From the entries below, copy exactly the lines from the one that contains "Task: Click the blue Z-axis gizmo arrow" through the one that contains "You are a computer-use agent. This", both included, and only those.

################

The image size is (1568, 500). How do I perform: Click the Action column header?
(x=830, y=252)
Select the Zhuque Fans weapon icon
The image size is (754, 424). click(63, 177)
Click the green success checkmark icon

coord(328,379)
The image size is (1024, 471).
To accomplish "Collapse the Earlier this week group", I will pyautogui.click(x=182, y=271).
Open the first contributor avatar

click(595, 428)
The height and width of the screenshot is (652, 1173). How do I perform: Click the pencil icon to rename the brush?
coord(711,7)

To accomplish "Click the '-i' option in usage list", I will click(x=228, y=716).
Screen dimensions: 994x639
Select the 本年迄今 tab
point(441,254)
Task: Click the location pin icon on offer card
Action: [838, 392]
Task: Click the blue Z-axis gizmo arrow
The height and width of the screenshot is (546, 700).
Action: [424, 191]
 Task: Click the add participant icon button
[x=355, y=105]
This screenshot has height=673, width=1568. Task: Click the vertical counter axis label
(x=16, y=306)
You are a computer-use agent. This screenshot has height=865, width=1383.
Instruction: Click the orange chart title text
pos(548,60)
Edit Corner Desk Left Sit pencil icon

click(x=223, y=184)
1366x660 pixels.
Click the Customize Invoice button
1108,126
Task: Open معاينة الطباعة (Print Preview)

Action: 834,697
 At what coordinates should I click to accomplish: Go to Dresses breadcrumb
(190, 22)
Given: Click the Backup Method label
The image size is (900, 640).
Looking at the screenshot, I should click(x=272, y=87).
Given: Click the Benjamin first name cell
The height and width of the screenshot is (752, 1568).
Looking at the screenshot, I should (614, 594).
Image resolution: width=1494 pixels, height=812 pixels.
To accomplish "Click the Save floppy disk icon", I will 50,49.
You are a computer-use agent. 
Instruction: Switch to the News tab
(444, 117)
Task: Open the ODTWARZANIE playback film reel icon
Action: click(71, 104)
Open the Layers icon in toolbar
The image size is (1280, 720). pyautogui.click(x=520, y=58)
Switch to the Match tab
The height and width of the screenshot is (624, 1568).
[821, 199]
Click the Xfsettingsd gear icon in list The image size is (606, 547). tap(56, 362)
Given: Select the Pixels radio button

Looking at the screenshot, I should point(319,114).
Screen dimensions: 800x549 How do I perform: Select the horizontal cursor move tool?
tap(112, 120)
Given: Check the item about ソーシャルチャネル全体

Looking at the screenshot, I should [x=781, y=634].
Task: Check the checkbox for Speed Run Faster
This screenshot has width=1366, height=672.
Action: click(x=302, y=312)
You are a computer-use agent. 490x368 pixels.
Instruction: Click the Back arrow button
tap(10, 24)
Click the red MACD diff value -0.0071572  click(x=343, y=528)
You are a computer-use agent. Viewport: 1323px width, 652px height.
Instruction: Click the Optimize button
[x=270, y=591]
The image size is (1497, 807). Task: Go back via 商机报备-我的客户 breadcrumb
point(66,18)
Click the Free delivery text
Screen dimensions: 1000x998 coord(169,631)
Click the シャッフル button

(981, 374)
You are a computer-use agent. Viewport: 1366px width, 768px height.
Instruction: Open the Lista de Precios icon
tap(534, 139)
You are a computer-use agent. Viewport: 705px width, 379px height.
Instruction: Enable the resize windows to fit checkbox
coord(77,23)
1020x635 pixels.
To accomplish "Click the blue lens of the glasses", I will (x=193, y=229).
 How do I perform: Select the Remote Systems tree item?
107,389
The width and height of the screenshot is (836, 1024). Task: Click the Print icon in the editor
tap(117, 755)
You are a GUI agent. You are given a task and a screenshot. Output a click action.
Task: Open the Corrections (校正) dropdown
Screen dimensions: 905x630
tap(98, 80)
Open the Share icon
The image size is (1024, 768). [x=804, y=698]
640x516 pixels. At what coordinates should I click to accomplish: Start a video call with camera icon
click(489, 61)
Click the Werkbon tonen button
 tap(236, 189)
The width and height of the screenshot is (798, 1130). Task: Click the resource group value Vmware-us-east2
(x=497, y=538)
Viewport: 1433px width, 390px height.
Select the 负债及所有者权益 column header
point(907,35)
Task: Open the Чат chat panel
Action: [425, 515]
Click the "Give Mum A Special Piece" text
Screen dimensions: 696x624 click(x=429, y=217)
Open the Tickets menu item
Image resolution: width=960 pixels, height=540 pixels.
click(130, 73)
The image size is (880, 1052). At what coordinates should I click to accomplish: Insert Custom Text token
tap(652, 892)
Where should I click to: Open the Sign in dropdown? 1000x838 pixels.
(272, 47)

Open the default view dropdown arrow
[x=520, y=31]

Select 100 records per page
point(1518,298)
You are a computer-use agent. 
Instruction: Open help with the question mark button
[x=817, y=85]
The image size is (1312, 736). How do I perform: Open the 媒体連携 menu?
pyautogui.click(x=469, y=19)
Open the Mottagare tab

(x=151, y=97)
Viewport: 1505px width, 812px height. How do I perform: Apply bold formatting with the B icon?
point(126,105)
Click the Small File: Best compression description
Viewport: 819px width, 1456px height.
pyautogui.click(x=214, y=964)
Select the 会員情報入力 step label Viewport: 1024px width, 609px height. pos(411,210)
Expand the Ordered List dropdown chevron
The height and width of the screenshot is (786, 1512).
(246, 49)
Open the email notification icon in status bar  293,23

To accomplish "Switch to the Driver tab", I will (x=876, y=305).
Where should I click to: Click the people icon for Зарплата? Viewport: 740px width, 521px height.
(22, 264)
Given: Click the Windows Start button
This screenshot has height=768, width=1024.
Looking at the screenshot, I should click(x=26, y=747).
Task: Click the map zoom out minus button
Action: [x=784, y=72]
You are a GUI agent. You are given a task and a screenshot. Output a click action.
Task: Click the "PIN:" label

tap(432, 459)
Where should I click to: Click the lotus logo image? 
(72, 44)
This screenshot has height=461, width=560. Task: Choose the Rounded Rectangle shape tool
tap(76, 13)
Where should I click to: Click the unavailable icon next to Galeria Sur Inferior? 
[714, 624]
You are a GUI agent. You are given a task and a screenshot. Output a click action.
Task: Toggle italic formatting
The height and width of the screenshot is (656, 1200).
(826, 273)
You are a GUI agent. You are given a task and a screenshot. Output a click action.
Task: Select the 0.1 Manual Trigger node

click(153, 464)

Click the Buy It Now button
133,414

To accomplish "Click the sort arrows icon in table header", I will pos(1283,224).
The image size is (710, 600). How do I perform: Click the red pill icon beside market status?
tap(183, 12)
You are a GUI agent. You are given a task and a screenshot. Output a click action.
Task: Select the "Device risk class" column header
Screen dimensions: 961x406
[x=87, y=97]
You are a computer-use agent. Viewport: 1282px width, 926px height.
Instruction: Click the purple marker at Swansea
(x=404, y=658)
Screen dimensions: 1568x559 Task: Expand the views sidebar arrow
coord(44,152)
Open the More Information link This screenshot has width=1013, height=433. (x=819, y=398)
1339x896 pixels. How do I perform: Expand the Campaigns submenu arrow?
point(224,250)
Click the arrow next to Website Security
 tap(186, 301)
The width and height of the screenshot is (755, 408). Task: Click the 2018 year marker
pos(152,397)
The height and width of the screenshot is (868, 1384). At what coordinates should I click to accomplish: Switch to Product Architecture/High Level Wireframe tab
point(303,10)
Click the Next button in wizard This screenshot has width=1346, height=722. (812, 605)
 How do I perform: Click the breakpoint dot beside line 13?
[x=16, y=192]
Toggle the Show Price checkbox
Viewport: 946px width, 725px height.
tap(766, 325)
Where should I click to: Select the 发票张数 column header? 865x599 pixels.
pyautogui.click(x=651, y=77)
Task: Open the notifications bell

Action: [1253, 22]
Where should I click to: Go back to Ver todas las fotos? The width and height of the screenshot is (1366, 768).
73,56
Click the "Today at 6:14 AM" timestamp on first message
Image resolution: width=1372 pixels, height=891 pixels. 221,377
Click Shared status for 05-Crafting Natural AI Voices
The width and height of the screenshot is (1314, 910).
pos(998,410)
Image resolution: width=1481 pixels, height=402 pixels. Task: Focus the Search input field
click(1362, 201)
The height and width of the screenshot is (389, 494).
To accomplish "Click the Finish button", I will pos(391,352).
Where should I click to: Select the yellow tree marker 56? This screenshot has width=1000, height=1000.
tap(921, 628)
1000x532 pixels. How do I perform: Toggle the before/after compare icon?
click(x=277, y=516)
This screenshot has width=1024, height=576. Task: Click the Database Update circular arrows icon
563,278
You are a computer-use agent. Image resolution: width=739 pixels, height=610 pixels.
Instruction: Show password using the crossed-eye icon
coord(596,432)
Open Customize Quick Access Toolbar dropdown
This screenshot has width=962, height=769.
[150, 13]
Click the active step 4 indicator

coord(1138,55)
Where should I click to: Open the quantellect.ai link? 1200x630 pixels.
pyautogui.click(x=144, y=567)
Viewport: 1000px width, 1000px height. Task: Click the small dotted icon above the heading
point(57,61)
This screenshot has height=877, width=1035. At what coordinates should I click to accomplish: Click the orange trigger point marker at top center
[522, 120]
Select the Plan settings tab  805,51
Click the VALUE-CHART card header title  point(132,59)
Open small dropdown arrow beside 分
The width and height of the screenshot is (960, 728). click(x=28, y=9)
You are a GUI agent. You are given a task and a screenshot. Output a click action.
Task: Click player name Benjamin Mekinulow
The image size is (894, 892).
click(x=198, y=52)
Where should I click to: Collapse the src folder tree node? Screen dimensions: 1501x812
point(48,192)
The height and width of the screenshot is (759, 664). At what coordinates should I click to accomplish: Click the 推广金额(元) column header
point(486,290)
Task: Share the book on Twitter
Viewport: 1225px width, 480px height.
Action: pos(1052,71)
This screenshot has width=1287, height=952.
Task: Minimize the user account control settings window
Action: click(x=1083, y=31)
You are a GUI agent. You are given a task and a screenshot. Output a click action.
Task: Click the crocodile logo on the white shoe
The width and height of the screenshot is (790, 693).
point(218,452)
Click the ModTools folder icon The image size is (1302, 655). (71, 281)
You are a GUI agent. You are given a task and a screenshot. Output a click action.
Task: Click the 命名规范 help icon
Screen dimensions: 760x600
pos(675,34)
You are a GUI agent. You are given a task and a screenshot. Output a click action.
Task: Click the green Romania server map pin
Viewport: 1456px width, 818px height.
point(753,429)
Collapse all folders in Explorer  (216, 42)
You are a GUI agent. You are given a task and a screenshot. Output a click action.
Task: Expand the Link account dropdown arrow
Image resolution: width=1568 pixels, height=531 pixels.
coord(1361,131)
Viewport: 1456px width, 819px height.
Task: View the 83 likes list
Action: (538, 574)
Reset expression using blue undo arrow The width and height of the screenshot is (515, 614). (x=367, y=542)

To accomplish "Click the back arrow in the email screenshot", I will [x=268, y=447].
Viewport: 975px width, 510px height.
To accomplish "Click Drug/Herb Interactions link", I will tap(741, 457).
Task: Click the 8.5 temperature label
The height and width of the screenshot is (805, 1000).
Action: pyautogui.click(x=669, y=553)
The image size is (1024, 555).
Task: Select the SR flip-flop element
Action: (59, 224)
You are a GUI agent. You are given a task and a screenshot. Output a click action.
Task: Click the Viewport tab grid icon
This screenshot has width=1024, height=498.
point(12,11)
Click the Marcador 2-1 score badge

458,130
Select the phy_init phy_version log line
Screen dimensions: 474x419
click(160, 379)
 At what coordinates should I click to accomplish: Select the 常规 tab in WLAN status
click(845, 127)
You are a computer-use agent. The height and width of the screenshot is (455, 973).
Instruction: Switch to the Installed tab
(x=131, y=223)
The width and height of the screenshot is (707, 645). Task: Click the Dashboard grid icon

################

* [RESULT OF THIS EXERCISE]
Task: Click the blue Z-axis gizmo arrow
The height and width of the screenshot is (546, 700).
Action: [424, 191]
 Task: Click the add participant icon button
[x=355, y=105]
This screenshot has height=673, width=1568. Task: Click the vertical counter axis label
(x=16, y=306)
You are a computer-use agent. This screenshot has height=865, width=1383.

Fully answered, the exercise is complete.